> **REQUIRED ACTION**:
Go through the listing below and show each line that has the word "orange".

> **MATERIAL FOR THIS TASK**:
------------------------------
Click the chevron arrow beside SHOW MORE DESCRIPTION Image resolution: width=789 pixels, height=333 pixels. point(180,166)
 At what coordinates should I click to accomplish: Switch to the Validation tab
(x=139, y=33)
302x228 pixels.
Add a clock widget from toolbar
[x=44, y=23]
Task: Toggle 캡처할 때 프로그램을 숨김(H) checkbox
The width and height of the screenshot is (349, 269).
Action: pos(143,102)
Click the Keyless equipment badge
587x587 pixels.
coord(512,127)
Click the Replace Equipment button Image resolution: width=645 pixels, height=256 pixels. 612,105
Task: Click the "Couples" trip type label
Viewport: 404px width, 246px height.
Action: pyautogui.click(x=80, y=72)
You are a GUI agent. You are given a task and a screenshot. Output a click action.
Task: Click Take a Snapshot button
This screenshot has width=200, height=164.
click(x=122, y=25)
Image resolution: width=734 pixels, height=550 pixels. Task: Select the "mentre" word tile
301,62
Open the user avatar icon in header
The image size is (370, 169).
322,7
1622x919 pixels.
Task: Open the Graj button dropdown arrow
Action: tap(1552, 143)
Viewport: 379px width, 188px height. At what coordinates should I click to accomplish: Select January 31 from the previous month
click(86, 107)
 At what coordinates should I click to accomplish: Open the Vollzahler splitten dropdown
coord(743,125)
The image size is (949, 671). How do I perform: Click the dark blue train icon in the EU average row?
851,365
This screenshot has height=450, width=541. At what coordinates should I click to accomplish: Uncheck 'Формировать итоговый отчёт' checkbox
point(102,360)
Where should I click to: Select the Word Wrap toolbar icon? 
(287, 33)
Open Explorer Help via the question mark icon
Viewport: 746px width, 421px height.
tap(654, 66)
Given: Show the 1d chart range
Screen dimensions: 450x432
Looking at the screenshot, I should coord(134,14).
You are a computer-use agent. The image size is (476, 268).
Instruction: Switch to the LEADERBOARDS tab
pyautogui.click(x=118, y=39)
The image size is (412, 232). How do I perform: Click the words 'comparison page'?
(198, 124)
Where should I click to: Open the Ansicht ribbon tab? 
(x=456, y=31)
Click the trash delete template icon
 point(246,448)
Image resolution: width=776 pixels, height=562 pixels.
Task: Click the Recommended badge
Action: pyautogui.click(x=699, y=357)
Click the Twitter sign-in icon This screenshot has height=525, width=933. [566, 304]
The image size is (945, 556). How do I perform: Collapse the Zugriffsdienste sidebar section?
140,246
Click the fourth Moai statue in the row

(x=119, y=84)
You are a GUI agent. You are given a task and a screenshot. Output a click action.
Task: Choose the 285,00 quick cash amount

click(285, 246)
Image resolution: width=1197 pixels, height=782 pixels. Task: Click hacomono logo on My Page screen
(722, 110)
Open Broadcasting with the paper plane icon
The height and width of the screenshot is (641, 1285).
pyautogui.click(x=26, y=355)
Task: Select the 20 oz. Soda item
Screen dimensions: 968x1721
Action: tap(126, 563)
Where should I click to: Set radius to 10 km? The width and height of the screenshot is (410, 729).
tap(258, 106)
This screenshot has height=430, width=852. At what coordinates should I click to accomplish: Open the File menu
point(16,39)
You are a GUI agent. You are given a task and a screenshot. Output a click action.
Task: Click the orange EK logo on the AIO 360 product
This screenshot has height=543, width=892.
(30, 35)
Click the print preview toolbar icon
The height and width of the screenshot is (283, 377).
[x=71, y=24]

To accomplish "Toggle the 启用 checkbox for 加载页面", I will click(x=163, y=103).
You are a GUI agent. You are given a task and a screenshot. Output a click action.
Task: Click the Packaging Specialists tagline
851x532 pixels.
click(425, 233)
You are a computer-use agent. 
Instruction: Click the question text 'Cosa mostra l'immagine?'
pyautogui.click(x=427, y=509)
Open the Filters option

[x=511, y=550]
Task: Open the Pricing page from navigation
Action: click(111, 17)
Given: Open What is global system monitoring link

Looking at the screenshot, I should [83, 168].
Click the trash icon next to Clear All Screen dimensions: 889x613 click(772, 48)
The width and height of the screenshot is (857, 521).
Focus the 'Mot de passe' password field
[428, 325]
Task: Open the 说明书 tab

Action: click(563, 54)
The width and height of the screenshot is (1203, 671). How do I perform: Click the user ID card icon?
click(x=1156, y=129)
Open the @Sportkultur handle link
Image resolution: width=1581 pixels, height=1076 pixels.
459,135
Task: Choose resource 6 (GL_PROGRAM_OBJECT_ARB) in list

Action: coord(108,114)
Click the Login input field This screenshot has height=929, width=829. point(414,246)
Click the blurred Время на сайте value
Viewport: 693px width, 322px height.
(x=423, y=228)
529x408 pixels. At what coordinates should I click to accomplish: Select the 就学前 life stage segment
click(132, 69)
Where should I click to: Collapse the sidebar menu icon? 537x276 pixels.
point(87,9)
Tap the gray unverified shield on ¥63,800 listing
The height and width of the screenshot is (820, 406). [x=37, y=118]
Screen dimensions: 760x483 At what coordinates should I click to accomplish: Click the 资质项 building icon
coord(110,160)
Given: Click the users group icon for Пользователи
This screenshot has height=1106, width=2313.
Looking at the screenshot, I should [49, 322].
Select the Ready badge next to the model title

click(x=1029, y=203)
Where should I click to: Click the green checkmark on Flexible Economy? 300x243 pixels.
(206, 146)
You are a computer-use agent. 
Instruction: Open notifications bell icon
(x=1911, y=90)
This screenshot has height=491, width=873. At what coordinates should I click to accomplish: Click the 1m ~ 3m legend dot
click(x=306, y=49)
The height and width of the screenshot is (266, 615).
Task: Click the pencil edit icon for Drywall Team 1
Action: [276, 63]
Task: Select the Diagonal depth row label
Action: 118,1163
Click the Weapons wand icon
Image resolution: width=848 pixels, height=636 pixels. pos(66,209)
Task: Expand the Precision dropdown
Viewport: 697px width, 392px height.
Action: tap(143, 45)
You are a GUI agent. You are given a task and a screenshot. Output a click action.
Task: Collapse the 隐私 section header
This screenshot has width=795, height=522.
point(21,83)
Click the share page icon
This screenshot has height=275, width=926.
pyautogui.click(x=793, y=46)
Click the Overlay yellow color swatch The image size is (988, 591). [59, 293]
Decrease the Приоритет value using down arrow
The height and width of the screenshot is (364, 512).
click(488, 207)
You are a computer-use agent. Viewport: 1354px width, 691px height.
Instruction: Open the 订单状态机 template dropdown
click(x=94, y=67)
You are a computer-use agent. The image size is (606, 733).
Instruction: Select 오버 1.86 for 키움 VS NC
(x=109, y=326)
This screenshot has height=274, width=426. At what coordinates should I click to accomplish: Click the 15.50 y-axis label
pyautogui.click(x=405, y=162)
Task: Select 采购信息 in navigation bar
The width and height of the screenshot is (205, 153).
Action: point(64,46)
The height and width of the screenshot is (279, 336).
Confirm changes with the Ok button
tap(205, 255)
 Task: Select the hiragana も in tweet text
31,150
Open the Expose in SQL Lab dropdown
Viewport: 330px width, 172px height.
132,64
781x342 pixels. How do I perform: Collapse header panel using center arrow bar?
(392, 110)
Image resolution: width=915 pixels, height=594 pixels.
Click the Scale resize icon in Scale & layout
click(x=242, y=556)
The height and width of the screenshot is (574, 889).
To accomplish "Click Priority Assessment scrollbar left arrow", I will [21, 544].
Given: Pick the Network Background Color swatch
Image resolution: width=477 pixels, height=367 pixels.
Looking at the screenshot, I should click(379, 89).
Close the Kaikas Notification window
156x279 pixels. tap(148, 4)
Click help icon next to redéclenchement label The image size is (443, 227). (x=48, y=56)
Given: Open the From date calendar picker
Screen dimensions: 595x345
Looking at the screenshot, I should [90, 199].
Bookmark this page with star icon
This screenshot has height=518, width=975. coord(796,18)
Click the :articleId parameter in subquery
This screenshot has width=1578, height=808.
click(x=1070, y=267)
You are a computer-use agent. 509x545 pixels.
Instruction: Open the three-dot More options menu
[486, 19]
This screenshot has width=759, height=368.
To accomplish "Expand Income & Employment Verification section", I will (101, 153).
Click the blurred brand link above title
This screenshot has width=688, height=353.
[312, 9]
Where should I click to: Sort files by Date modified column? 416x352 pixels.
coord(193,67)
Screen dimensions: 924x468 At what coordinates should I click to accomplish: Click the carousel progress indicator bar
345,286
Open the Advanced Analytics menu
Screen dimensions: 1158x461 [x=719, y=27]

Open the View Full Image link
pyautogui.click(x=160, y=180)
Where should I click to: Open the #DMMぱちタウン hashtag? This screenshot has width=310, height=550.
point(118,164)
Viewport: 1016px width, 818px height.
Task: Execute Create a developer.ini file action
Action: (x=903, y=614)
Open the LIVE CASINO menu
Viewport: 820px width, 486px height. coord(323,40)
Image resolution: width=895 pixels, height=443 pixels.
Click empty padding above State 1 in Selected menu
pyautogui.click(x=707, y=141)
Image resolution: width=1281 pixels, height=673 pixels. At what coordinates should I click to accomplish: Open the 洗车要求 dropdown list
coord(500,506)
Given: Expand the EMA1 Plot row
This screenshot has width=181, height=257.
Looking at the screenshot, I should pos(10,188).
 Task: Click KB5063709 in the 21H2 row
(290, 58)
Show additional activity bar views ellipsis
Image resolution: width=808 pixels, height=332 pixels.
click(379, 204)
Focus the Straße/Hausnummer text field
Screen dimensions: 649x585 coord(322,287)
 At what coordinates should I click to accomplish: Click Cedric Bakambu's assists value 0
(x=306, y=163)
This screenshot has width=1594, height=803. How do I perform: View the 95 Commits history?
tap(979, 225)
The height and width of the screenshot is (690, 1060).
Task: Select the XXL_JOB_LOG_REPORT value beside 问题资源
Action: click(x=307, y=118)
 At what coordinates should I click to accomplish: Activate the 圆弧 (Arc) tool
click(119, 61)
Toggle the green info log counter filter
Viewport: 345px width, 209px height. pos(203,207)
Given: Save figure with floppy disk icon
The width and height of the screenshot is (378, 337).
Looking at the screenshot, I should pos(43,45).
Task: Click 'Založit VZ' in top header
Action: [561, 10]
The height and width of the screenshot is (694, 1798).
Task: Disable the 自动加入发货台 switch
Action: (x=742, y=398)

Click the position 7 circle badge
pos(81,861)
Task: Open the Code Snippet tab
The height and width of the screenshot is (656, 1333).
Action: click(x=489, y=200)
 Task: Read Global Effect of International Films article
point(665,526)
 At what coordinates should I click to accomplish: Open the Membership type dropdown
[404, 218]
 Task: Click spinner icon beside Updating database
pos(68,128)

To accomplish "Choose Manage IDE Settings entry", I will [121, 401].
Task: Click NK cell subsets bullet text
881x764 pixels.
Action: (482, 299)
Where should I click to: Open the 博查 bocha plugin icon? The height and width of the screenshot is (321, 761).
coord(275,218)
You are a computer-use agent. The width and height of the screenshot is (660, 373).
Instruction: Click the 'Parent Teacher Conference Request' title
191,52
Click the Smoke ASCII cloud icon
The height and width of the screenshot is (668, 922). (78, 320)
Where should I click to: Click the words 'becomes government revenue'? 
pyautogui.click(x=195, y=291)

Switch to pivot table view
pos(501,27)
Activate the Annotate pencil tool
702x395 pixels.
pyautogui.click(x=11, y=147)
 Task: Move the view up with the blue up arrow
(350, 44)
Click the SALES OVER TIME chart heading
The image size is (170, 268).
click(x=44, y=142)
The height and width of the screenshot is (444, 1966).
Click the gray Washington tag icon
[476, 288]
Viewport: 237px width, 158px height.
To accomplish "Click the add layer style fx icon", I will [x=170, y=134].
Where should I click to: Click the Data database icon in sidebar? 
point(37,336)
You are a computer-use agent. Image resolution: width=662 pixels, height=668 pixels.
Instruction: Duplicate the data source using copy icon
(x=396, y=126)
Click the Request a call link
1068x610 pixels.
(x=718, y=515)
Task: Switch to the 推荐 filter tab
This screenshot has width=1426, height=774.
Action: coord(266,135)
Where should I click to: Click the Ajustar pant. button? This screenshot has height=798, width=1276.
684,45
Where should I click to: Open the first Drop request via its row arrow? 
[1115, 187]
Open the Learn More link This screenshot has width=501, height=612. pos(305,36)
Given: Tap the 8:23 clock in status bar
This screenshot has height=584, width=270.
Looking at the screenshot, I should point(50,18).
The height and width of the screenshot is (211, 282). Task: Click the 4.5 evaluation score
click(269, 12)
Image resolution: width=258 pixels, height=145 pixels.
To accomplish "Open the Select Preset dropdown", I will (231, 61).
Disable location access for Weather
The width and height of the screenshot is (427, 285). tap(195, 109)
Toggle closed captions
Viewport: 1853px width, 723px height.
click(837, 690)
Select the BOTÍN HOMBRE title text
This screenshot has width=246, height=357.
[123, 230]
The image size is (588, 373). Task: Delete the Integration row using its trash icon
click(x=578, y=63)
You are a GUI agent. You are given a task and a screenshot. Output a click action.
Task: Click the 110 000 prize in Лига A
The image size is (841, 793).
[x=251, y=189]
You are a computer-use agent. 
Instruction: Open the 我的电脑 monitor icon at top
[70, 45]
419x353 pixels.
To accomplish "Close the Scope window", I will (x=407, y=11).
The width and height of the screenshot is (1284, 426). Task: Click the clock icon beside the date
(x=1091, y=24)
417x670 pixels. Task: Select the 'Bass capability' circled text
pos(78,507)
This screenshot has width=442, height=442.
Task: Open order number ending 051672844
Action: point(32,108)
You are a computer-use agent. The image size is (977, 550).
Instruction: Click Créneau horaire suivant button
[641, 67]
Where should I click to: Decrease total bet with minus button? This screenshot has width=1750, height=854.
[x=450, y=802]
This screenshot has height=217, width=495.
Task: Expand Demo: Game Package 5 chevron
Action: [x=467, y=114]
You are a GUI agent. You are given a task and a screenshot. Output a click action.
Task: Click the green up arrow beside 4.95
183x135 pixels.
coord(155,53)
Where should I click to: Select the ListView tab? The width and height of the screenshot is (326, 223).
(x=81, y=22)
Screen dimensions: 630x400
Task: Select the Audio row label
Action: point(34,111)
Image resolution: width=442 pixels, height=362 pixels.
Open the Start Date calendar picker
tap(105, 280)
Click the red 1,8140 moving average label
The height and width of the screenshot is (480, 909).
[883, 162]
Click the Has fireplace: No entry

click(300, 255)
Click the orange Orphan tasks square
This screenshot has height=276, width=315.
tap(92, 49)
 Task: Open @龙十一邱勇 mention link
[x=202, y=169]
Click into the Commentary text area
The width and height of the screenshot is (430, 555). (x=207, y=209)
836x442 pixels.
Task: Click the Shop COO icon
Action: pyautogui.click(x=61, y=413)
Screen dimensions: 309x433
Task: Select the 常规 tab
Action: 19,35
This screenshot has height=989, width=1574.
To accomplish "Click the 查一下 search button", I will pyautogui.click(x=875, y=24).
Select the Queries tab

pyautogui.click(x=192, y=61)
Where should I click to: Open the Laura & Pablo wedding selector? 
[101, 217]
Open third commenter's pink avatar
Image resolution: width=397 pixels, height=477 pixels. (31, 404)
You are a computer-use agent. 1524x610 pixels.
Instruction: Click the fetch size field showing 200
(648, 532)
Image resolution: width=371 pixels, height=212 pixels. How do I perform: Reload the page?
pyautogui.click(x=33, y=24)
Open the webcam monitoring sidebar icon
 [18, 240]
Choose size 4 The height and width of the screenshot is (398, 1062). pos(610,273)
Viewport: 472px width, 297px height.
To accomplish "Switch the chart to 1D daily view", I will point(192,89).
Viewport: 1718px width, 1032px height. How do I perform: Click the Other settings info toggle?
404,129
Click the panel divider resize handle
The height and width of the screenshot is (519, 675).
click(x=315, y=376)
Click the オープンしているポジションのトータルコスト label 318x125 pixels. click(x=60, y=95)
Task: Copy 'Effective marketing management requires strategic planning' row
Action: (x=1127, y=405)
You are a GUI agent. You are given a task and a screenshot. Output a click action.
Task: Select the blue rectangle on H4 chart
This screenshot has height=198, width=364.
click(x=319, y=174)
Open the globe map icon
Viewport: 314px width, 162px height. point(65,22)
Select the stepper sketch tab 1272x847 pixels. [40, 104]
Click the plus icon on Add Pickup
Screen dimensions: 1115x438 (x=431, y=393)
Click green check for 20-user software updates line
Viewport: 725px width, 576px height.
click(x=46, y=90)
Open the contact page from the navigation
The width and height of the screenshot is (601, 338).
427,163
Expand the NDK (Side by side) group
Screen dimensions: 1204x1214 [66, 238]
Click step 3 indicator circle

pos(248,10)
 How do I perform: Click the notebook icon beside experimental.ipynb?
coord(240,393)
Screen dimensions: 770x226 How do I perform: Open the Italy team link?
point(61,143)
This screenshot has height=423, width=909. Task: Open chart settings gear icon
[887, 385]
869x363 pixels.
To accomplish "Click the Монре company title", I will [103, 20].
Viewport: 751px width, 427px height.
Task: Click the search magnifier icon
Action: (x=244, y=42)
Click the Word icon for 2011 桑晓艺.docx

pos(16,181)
------------------------------
> **TASK OUTPUT**:
Task: Click the orange EK logo on the AIO 360 product
Click the orange Orphan tasks square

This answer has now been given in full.